Il sindaco di Petrella Salto, Gaetano Micaloni, replica alle critiche sollevate dai consiglieri del Gruppo Misto di minoranza, parlando senza giri di parole di “articoli roboanti” e di una “palese incapacità o cattiva volontà di comprendere le spiegazioni già fornite”. Al centro della polemica, le numerose richieste di accesso agli atti avanzate dalle minoranze, che secondo il primo cittadino non tengono conto delle reali possibilità dell’ente: “Un Comune con quattro dipendenti non può far fronte a richieste massive e indiscriminate di copia di tutti gli atti”.
Micaloni chiarisce che il ruolo del consigliere di minoranza è “di controllo, ma anche di stimolo e sostegno all’attività amministrativa”, non di “tribunale dell’inquisizione”, ricordando che la legge non consente accessi generalizzati sganciati dal mandato politico.
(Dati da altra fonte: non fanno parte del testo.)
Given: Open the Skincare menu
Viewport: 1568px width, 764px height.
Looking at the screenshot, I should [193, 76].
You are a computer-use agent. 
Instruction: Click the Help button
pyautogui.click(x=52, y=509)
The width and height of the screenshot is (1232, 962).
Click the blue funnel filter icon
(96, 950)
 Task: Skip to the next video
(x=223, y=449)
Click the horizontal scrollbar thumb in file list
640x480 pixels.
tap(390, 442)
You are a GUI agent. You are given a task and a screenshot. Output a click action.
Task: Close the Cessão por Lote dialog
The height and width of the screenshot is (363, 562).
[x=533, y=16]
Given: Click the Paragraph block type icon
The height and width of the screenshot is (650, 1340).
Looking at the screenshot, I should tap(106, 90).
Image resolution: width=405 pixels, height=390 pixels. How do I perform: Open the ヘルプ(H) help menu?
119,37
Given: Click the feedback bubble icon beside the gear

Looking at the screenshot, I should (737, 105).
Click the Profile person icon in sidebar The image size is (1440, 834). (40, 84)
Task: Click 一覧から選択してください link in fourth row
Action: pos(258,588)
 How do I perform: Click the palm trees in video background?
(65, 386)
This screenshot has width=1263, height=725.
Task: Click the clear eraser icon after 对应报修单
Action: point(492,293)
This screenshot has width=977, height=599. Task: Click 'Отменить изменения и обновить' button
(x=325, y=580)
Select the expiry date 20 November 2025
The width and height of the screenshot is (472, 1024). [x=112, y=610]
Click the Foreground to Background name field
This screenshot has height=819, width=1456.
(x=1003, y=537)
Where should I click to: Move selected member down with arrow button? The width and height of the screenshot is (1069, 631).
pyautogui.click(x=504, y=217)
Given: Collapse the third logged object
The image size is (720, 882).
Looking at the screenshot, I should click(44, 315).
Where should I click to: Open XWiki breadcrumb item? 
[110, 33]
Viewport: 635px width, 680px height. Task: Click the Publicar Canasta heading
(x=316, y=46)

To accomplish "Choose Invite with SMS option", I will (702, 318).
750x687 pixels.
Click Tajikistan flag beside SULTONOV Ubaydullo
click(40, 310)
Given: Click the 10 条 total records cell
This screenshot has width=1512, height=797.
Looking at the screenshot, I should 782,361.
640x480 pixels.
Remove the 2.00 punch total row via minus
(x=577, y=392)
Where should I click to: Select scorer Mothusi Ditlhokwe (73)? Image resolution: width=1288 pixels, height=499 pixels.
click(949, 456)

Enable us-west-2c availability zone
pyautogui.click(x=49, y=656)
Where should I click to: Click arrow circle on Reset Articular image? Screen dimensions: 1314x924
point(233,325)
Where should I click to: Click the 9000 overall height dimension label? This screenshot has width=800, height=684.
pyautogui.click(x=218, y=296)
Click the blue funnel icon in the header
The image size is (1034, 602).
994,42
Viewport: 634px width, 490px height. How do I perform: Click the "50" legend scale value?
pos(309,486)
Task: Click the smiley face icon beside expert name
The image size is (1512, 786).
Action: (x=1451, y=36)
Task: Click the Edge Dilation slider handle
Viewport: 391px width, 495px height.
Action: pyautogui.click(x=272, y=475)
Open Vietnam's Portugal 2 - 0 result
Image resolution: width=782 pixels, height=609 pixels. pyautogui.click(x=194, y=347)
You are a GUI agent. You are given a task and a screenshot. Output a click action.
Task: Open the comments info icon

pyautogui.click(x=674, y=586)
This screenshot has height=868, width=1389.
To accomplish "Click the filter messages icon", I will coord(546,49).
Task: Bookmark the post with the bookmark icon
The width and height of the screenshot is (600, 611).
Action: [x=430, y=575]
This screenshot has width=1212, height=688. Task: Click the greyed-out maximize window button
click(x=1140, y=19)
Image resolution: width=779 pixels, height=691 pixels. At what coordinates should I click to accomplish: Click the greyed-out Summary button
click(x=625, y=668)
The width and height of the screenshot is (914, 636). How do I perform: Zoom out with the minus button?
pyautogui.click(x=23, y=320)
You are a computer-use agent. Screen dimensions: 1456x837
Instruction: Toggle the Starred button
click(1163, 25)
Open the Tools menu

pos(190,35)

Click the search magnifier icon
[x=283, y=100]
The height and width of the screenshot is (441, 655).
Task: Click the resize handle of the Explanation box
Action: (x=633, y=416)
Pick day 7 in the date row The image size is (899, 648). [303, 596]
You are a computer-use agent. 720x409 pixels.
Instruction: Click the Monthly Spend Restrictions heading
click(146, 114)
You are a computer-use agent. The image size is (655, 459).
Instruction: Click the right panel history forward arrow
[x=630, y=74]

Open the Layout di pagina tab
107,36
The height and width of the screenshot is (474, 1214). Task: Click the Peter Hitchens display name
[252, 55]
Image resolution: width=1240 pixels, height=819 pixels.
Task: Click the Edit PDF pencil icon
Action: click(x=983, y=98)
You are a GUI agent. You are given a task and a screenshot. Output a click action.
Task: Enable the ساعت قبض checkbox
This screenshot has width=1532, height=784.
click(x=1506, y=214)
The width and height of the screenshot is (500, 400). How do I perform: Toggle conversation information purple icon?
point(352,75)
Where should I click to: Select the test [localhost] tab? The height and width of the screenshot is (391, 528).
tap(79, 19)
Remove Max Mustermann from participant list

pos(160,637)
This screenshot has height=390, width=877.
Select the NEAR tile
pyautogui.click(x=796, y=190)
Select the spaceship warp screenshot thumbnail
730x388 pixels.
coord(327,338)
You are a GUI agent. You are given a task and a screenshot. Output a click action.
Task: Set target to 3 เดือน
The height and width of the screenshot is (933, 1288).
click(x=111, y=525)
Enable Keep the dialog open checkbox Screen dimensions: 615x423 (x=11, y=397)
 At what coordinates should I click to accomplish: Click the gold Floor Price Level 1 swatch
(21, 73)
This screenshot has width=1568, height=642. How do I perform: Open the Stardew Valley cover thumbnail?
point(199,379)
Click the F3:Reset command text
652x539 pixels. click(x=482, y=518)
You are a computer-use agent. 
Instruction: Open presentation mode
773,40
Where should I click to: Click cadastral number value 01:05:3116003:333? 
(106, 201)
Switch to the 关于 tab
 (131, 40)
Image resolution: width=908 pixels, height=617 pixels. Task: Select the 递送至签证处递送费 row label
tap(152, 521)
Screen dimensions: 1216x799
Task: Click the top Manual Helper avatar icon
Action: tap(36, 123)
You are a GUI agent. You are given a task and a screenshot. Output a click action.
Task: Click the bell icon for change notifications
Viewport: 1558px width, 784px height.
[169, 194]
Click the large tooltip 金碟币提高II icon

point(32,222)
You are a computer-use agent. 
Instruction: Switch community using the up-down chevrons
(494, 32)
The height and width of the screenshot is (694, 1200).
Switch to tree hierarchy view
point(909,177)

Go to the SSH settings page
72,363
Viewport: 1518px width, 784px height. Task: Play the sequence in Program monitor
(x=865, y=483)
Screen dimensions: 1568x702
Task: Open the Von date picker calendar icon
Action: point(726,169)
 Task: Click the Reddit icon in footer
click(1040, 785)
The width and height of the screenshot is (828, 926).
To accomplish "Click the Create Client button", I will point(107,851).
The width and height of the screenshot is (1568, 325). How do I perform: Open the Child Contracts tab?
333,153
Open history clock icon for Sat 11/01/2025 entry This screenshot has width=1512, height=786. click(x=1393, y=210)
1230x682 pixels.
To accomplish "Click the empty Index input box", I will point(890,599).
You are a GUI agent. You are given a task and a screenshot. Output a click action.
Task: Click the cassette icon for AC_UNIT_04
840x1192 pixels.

Sul tema delle commissioni consiliari, il sindaco sottolinea che “il regolamento è pienamente rispettato” e che la Conferenza dei Capigruppo svolge già tale funzione.
Risposte puntuali arrivano anche sui dossier contestati: dal debito idrico, definito con un accordo a saldo e stralcio da 530mila euro, all’accesso a Palazzo Maoli, chiuso per lavori legati alla futura Scuola di Formazione Forestale. Sul ricorso al Tar, Micaloni rivendica che “è stato promosso nell’interesse dei cittadini”, mentre i costi del Piano regolatore comunale ammontano a circa 80mila euro.
In chiusura, il sindaco ribadisce “piena disponibilità a un confronto più costante”, ma solo “su cose serie”, invitando tutti a superare le tensioni politiche: “La campagna elettorale è finita da un anno e mezzo, ora bisogna rimboccarsi le maniche e lavorare nell’interesse dei cittadini”.